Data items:
== Segment start ==
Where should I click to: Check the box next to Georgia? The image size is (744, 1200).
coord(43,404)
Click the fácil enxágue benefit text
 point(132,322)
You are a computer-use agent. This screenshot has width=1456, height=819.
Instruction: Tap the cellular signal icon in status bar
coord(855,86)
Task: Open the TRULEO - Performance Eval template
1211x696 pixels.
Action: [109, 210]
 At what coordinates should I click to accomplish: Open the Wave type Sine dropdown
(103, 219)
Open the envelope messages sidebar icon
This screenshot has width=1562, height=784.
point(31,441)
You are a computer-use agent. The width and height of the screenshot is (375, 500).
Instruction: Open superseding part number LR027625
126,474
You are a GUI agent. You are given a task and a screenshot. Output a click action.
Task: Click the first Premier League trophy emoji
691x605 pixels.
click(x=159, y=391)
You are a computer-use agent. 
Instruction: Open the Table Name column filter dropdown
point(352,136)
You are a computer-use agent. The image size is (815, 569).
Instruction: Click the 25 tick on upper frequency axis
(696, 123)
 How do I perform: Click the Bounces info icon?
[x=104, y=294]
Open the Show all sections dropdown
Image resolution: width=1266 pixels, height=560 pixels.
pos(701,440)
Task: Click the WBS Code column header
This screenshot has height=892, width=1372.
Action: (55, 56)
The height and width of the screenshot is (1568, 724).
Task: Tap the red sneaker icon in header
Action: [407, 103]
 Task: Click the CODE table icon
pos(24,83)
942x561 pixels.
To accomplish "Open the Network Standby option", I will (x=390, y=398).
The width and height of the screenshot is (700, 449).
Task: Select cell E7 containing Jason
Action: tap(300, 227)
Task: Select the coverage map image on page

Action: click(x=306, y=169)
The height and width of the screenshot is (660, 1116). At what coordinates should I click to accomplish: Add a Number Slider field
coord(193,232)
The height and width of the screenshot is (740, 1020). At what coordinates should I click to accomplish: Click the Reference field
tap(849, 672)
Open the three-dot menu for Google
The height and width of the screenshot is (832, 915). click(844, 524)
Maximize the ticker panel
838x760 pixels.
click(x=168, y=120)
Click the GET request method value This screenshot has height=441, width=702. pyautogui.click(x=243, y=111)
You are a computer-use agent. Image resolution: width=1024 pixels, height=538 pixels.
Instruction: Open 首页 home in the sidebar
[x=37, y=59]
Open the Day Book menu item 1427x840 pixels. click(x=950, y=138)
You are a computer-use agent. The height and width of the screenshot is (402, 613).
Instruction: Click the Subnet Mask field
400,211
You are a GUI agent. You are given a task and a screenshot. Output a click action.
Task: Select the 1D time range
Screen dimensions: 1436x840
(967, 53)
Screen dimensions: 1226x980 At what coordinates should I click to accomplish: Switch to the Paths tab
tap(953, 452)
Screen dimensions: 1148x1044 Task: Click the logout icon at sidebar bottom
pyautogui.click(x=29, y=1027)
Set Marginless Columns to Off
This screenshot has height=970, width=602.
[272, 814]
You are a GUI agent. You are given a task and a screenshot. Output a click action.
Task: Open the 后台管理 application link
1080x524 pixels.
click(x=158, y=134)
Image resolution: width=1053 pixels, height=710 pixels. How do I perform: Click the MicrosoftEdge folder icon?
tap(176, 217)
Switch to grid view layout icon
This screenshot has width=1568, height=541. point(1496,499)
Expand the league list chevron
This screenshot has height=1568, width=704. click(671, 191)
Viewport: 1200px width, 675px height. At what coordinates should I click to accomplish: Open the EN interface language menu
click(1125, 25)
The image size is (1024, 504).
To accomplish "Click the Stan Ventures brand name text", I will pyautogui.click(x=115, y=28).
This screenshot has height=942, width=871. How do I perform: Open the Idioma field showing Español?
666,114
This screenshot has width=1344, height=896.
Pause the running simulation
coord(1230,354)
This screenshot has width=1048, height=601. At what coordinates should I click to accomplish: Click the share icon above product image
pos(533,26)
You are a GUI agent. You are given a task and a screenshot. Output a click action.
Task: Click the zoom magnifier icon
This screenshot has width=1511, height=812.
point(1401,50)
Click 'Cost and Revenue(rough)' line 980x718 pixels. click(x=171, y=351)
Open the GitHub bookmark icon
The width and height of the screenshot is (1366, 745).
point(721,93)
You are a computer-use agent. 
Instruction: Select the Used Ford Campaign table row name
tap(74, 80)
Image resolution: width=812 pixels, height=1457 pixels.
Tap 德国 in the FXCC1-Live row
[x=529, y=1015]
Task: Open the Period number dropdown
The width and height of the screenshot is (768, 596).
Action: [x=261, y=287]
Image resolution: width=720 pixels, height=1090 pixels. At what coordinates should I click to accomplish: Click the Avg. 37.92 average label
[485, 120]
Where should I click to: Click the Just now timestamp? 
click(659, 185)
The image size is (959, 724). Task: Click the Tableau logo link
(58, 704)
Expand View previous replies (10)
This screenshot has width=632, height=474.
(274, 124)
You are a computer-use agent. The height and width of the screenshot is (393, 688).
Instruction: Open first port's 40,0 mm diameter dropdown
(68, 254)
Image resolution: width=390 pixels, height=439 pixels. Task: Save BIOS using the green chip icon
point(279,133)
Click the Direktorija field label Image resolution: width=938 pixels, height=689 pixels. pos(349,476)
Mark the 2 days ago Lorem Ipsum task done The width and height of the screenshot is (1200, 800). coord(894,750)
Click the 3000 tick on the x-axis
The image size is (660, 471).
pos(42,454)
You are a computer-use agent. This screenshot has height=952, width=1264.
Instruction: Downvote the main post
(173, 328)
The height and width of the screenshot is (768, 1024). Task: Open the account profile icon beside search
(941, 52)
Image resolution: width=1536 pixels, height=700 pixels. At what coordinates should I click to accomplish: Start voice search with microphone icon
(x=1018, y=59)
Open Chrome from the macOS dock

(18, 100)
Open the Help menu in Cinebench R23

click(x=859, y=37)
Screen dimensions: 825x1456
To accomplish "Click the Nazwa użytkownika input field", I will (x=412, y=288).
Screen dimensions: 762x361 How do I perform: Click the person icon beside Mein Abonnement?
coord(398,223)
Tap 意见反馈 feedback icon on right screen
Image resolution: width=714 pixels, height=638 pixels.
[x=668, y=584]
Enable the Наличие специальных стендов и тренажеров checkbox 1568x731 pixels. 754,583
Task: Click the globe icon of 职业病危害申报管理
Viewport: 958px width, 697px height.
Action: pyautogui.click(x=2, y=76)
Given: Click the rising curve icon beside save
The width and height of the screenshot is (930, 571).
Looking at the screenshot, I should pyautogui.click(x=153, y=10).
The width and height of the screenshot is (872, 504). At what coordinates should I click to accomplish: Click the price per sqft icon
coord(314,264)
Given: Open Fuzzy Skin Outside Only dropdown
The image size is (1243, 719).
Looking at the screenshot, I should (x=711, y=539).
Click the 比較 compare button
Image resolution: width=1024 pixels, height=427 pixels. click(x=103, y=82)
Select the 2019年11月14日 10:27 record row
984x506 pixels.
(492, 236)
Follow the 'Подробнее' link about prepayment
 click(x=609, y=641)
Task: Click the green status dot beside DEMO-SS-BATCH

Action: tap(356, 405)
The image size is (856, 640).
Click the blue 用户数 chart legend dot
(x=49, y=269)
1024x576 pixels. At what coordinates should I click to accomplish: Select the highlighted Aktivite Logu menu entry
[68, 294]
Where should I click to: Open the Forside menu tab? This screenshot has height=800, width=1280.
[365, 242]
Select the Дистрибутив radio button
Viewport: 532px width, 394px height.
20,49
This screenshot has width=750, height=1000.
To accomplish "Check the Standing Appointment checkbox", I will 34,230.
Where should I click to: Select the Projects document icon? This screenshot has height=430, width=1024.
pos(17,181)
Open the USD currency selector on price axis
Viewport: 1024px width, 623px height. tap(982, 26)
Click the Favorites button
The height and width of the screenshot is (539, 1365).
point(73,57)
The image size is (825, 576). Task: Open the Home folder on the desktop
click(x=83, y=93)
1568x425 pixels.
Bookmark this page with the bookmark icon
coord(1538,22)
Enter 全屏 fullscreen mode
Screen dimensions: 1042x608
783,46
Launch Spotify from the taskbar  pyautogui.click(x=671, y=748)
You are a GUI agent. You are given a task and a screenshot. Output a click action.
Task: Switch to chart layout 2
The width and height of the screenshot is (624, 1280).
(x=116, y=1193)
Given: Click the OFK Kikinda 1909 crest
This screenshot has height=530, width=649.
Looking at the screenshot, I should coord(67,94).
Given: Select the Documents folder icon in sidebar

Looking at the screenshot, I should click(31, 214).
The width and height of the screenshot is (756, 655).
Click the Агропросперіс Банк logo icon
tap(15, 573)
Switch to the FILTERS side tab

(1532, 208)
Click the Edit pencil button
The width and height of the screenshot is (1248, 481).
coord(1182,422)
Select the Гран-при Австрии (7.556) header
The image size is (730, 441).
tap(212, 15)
== Segment end ==
### TRY IT
After locating the line holding "Where should I click to: Click" above, output exactly that line and every line after it through the line holding "Given: Click the rising". Include nothing else.

### WRITTEN RESPONSE
Where should I click to: Click the Just now timestamp? 
click(659, 185)
The image size is (959, 724). Task: Click the Tableau logo link
(58, 704)
Expand View previous replies (10)
This screenshot has width=632, height=474.
(274, 124)
You are a computer-use agent. The height and width of the screenshot is (393, 688).
Instruction: Open first port's 40,0 mm diameter dropdown
(68, 254)
Image resolution: width=390 pixels, height=439 pixels. Task: Save BIOS using the green chip icon
point(279,133)
Click the Direktorija field label Image resolution: width=938 pixels, height=689 pixels. pos(349,476)
Mark the 2 days ago Lorem Ipsum task done The width and height of the screenshot is (1200, 800). coord(894,750)
Click the 3000 tick on the x-axis
The image size is (660, 471).
pos(42,454)
You are a computer-use agent. This screenshot has height=952, width=1264.
Instruction: Downvote the main post
(173, 328)
The height and width of the screenshot is (768, 1024). Task: Open the account profile icon beside search
(941, 52)
Image resolution: width=1536 pixels, height=700 pixels. At what coordinates should I click to accomplish: Start voice search with microphone icon
(x=1018, y=59)
Open Chrome from the macOS dock

(18, 100)
Open the Help menu in Cinebench R23

click(x=859, y=37)
Screen dimensions: 825x1456
To accomplish "Click the Nazwa użytkownika input field", I will (x=412, y=288).
Screen dimensions: 762x361 How do I perform: Click the person icon beside Mein Abonnement?
coord(398,223)
Tap 意见反馈 feedback icon on right screen
Image resolution: width=714 pixels, height=638 pixels.
[x=668, y=584]
Enable the Наличие специальных стендов и тренажеров checkbox 1568x731 pixels. 754,583
Task: Click the globe icon of 职业病危害申报管理
Viewport: 958px width, 697px height.
Action: pyautogui.click(x=2, y=76)
Given: Click the rising curve icon beside save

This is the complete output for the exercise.